— Work to complete —
Word for word, restate every entry shown below.

**** Given data

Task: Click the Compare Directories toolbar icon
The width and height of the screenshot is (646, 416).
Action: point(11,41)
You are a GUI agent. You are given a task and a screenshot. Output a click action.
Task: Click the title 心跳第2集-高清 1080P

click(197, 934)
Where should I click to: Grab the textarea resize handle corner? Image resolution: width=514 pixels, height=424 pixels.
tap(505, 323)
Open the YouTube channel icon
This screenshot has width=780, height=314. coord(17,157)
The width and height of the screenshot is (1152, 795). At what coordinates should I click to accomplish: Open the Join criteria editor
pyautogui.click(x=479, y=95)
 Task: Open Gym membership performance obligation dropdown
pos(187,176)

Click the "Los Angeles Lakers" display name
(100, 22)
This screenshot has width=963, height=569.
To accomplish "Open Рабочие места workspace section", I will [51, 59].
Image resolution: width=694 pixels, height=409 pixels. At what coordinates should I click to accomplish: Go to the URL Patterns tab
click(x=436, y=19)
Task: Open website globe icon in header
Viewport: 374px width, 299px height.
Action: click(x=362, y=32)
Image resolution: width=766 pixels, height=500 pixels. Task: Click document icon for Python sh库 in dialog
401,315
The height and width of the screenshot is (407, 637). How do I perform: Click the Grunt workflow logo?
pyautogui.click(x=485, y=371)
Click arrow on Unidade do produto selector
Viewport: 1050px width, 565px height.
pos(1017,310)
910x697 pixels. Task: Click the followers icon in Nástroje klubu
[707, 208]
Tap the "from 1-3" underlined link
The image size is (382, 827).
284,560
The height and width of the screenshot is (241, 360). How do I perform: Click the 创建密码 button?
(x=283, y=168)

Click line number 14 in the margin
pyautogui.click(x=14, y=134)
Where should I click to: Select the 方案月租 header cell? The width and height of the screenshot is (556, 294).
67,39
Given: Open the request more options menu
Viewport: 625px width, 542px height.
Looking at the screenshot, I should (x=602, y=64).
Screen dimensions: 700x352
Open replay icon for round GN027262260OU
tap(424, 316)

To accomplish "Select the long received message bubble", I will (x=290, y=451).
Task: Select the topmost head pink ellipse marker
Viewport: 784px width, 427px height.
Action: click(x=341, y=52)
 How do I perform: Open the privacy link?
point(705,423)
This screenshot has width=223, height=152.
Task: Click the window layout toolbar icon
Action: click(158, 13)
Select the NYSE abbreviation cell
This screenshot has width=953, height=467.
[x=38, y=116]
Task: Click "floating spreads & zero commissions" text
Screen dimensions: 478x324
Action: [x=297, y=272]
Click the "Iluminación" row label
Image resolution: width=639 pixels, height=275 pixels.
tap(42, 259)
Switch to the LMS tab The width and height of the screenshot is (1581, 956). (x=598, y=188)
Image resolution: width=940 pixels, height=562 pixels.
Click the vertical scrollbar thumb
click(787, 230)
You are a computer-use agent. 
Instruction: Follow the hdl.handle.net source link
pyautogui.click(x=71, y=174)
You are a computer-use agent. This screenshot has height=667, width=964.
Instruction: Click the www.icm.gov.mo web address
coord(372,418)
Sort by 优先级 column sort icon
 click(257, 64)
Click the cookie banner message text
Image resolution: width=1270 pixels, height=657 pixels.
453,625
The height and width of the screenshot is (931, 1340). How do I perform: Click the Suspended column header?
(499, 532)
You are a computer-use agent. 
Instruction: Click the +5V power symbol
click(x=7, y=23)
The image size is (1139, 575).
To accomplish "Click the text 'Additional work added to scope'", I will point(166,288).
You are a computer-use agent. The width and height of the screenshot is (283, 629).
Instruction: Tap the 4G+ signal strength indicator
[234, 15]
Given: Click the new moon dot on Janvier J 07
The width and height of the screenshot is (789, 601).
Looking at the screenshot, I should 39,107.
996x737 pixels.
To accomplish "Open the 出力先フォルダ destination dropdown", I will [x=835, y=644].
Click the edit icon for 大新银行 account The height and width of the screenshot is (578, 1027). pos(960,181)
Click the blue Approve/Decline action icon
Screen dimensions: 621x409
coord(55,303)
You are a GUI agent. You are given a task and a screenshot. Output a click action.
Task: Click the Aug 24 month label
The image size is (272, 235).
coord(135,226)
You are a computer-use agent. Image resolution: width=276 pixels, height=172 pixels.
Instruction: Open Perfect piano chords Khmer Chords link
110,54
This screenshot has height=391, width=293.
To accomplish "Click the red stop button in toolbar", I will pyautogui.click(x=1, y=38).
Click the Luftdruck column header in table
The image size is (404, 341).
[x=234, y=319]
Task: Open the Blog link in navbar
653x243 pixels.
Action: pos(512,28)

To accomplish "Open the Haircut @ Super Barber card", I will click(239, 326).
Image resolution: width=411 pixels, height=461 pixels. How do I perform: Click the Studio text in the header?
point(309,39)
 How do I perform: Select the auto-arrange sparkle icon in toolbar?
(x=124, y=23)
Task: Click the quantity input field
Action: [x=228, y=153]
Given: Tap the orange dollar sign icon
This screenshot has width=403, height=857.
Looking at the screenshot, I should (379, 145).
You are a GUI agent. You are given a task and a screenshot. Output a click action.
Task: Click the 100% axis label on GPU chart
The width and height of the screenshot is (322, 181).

********

— Answer to this problem —
Task: Click the Compare Directories toolbar icon
The width and height of the screenshot is (646, 416).
Action: point(11,41)
You are a GUI agent. You are given a task and a screenshot. Output a click action.
Task: Click the title 心跳第2集-高清 1080P

click(197, 934)
Where should I click to: Grab the textarea resize handle corner? Image resolution: width=514 pixels, height=424 pixels.
tap(505, 323)
Open the YouTube channel icon
This screenshot has width=780, height=314. coord(17,157)
The width and height of the screenshot is (1152, 795). At what coordinates should I click to accomplish: Open the Join criteria editor
pyautogui.click(x=479, y=95)
 Task: Open Gym membership performance obligation dropdown
pos(187,176)

Click the "Los Angeles Lakers" display name
(100, 22)
This screenshot has width=963, height=569.
To accomplish "Open Рабочие места workspace section", I will [51, 59].
Image resolution: width=694 pixels, height=409 pixels. At what coordinates should I click to accomplish: Go to the URL Patterns tab
click(x=436, y=19)
Task: Open website globe icon in header
Viewport: 374px width, 299px height.
Action: click(x=362, y=32)
Image resolution: width=766 pixels, height=500 pixels. Task: Click document icon for Python sh库 in dialog
401,315
The height and width of the screenshot is (407, 637). How do I perform: Click the Grunt workflow logo?
pyautogui.click(x=485, y=371)
Click arrow on Unidade do produto selector
Viewport: 1050px width, 565px height.
pos(1017,310)
910x697 pixels. Task: Click the followers icon in Nástroje klubu
[707, 208]
Tap the "from 1-3" underlined link
The image size is (382, 827).
284,560
The height and width of the screenshot is (241, 360). How do I perform: Click the 创建密码 button?
(x=283, y=168)

Click line number 14 in the margin
pyautogui.click(x=14, y=134)
Where should I click to: Select the 方案月租 header cell? The width and height of the screenshot is (556, 294).
67,39
Given: Open the request more options menu
Viewport: 625px width, 542px height.
Looking at the screenshot, I should (x=602, y=64).
Screen dimensions: 700x352
Open replay icon for round GN027262260OU
tap(424, 316)

To accomplish "Select the long received message bubble", I will (x=290, y=451).
Task: Select the topmost head pink ellipse marker
Viewport: 784px width, 427px height.
Action: click(x=341, y=52)
 How do I perform: Open the privacy link?
point(705,423)
This screenshot has width=223, height=152.
Task: Click the window layout toolbar icon
Action: click(158, 13)
Select the NYSE abbreviation cell
This screenshot has width=953, height=467.
[x=38, y=116]
Task: Click "floating spreads & zero commissions" text
Screen dimensions: 478x324
Action: [x=297, y=272]
Click the "Iluminación" row label
Image resolution: width=639 pixels, height=275 pixels.
tap(42, 259)
Switch to the LMS tab The width and height of the screenshot is (1581, 956). (x=598, y=188)
Image resolution: width=940 pixels, height=562 pixels.
Click the vertical scrollbar thumb
click(787, 230)
You are a computer-use agent. 
Instruction: Follow the hdl.handle.net source link
pyautogui.click(x=71, y=174)
You are a computer-use agent. This screenshot has height=667, width=964.
Instruction: Click the www.icm.gov.mo web address
coord(372,418)
Sort by 优先级 column sort icon
 click(257, 64)
Click the cookie banner message text
Image resolution: width=1270 pixels, height=657 pixels.
453,625
The height and width of the screenshot is (931, 1340). How do I perform: Click the Suspended column header?
(499, 532)
You are a computer-use agent. 
Instruction: Click the +5V power symbol
click(x=7, y=23)
The image size is (1139, 575).
To accomplish "Click the text 'Additional work added to scope'", I will point(166,288).
You are a computer-use agent. The width and height of the screenshot is (283, 629).
Instruction: Tap the 4G+ signal strength indicator
[234, 15]
Given: Click the new moon dot on Janvier J 07
The width and height of the screenshot is (789, 601).
Looking at the screenshot, I should 39,107.
996x737 pixels.
To accomplish "Open the 出力先フォルダ destination dropdown", I will [x=835, y=644].
Click the edit icon for 大新银行 account The height and width of the screenshot is (578, 1027). pos(960,181)
Click the blue Approve/Decline action icon
Screen dimensions: 621x409
coord(55,303)
You are a GUI agent. You are given a task and a screenshot. Output a click action.
Task: Click the Aug 24 month label
The image size is (272, 235).
coord(135,226)
You are a computer-use agent. Image resolution: width=276 pixels, height=172 pixels.
Instruction: Open Perfect piano chords Khmer Chords link
110,54
This screenshot has height=391, width=293.
To accomplish "Click the red stop button in toolbar", I will pyautogui.click(x=1, y=38).
Click the Luftdruck column header in table
The image size is (404, 341).
[x=234, y=319]
Task: Open the Blog link in navbar
653x243 pixels.
Action: pos(512,28)

To accomplish "Open the Haircut @ Super Barber card", I will click(239, 326).
Image resolution: width=411 pixels, height=461 pixels. How do I perform: Click the Studio text in the header?
point(309,39)
 How do I perform: Select the auto-arrange sparkle icon in toolbar?
(x=124, y=23)
Task: Click the quantity input field
Action: [x=228, y=153]
Given: Tap the orange dollar sign icon
This screenshot has width=403, height=857.
Looking at the screenshot, I should (379, 145).
You are a GUI agent. You are given a task and a screenshot. Output a click action.
Task: Click the 100% axis label on GPU chart
The width and height of the screenshot is (322, 181).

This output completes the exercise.